Garden Jobs for July

By July the garden should be in full flow. It is the height of the growing season and any laggards that may have suffered in an adverse spring will have caught up.

Somerset flower border

A typical profusion of perennials in a July border


A little slash and burn with the perennials in the flower bed will perk up a border that’s beginning to look tired. Slash back any perennials that are early summer stars, such as geums or geraniums, to give room for the late performers. Cut back hard, as some early performers will give an encore later in the season if encouraged. Hardy geraniums are especially good at encores. Don’t spare any perennials that you expect to flower for longer. If they are beginning to look a little tatty cut them back to give them a boost.

Of course the weeds will also be growing strongly and, given a chance, will make a bid to dominate your border. Little and often is the key to keeping weeds down. If possible, check the garden every day and do five minutes weeding. It will make all the difference. Getting out in the garden every day should be a joy this time of year.  Make a cup of tea, grab a trowel and keep those weeds in check!

Don’t forget to be vigilant with watering anything you planted during the last year. The first year after planting is crucial to get a plant well established. Keep new plantings well-watered and weed free. And plants in containers will need watering EVERY DAY if it doesn’t rain. If they are in a large container you might get away with every other day.

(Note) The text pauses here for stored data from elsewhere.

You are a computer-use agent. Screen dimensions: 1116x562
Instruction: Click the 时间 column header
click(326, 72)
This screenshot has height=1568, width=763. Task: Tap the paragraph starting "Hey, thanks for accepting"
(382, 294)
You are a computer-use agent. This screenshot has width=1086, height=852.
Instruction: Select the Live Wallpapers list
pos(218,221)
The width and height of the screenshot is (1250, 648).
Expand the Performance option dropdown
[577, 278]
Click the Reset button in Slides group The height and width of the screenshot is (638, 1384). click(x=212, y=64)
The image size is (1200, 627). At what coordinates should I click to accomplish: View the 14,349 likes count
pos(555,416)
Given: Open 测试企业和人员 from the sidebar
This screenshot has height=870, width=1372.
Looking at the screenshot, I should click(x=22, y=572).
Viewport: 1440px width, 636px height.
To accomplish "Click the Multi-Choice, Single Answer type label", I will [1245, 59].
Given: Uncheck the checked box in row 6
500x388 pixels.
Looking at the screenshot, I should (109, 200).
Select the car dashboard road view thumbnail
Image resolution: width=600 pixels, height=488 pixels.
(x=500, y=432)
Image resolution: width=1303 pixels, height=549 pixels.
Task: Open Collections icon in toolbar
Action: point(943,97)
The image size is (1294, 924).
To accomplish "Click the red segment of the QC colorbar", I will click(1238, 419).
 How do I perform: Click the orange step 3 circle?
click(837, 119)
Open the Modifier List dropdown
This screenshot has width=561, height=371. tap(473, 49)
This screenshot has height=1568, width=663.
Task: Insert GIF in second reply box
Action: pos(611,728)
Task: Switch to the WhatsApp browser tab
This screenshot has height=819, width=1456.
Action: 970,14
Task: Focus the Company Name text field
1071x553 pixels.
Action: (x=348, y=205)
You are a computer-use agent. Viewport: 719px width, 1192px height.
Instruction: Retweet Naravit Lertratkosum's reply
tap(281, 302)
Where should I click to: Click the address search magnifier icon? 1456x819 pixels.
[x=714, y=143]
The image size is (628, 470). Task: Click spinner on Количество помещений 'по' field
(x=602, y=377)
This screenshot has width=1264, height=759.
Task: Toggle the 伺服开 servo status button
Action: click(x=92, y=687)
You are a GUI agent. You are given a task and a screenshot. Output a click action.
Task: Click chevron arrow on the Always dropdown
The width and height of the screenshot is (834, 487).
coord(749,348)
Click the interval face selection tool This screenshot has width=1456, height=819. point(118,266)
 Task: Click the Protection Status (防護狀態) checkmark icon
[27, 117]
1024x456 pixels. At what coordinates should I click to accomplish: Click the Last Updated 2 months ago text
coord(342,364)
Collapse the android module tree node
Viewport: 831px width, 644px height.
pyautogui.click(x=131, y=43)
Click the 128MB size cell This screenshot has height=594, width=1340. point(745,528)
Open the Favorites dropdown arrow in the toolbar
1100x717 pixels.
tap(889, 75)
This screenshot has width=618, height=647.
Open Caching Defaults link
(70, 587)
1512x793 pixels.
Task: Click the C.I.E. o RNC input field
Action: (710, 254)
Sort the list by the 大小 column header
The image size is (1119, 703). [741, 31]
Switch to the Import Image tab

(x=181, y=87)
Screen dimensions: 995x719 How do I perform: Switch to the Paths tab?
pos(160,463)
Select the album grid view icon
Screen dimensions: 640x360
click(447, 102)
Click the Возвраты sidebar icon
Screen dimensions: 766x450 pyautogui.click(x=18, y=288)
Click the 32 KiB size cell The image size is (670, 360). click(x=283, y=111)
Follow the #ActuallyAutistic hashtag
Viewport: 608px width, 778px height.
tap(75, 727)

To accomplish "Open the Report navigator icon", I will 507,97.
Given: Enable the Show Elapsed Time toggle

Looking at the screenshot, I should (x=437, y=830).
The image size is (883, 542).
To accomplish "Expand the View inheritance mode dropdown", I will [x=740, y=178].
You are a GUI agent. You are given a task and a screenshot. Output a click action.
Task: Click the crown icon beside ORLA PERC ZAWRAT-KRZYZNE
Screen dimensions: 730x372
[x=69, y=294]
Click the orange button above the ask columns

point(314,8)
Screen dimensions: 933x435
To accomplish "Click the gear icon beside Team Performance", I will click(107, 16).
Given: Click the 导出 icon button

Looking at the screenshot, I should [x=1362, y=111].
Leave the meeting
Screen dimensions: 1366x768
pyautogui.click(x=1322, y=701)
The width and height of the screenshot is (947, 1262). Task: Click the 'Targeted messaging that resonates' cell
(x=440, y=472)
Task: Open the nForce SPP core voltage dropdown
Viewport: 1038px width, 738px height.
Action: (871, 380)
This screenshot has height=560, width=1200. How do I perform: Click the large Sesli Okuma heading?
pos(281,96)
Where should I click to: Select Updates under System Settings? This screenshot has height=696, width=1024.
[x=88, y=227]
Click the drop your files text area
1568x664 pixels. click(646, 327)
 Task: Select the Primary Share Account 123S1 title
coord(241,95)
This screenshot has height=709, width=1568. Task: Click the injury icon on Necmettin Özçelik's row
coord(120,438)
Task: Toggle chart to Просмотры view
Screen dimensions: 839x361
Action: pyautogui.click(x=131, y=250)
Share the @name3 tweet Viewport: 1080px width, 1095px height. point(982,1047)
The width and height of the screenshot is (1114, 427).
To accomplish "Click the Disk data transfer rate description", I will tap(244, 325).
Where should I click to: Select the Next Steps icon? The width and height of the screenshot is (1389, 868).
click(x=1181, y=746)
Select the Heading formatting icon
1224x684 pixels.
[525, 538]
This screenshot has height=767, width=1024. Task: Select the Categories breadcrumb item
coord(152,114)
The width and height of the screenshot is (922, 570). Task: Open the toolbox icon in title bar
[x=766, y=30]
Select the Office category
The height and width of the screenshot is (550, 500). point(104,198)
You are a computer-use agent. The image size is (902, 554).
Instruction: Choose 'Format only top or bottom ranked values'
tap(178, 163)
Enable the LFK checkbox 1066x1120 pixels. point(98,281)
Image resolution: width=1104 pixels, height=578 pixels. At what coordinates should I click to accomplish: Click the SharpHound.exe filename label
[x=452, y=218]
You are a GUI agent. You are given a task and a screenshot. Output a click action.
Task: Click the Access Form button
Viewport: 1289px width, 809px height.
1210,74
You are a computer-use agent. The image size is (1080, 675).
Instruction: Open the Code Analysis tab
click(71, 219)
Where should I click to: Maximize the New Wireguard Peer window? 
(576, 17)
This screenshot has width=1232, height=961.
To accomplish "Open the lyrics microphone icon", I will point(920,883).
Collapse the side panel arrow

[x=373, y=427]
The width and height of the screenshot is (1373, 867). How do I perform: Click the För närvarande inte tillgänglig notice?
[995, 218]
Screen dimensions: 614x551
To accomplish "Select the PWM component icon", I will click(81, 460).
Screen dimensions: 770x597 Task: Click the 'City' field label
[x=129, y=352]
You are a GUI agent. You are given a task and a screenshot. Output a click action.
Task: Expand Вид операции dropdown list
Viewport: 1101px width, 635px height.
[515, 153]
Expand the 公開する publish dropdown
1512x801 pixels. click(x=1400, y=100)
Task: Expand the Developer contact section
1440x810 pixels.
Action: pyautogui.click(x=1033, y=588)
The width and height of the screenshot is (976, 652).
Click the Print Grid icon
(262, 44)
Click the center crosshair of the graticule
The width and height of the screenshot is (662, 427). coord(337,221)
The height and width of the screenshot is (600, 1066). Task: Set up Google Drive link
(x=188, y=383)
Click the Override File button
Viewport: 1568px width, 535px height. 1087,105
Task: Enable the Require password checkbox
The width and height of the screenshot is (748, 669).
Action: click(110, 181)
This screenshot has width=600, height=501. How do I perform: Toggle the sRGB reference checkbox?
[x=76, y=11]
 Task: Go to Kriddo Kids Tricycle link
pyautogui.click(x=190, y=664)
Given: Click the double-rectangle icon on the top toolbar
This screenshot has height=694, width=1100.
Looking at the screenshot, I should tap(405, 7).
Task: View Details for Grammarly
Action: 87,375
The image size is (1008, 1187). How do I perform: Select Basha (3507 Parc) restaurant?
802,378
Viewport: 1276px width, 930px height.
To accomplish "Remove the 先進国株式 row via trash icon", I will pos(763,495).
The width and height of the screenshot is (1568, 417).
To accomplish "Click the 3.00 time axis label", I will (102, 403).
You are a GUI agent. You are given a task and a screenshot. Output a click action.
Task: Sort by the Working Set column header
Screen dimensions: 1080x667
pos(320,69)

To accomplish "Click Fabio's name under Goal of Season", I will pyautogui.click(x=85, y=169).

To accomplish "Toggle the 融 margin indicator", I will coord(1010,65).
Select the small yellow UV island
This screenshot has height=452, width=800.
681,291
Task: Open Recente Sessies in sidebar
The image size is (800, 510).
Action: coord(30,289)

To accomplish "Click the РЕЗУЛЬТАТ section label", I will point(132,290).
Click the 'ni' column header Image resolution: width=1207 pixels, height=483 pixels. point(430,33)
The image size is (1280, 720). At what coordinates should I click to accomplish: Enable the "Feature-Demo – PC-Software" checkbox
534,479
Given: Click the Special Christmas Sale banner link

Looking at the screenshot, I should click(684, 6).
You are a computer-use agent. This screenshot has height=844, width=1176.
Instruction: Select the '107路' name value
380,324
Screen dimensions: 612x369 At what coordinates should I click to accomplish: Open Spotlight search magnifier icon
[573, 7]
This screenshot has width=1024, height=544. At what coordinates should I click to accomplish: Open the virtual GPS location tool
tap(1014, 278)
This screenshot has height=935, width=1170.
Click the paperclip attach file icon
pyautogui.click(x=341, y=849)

Deadhead flowers as they go over to encourage more flowers. This can be part of your five minute weed check. Leaving dead flowers on the plant will do no harm, but they don’t look as pretty! The exception is where you want to keep the seedheads as they are decorative. Perennials such as Plomis and Veronicastrum, should not be deadheaded. I mostly plant perennials that don’t need staking but sometimes a heavy shower will cause the most robust perennials to slump. An easy way to prop them up is with twiggy sticks that you have pruned from trees and shrubs. Always keep a pile of these prunings handy somewhere.

Flowers such as sweetpeas, pelargoniums (often referred to as geraniums) or other bedding plants that you are growing in pots will appreciate a regular feed to keep the flowers coming. I use tomato feed or seaweed. Deadheading the plants in pots is time well spent.


If you have grown some pretty annuals such as cosmos, ammi, or orlaya now it the time to plant them out in the border. They are useful for filling gaps created by cutting back and you can feel smug about saving money by growing your own!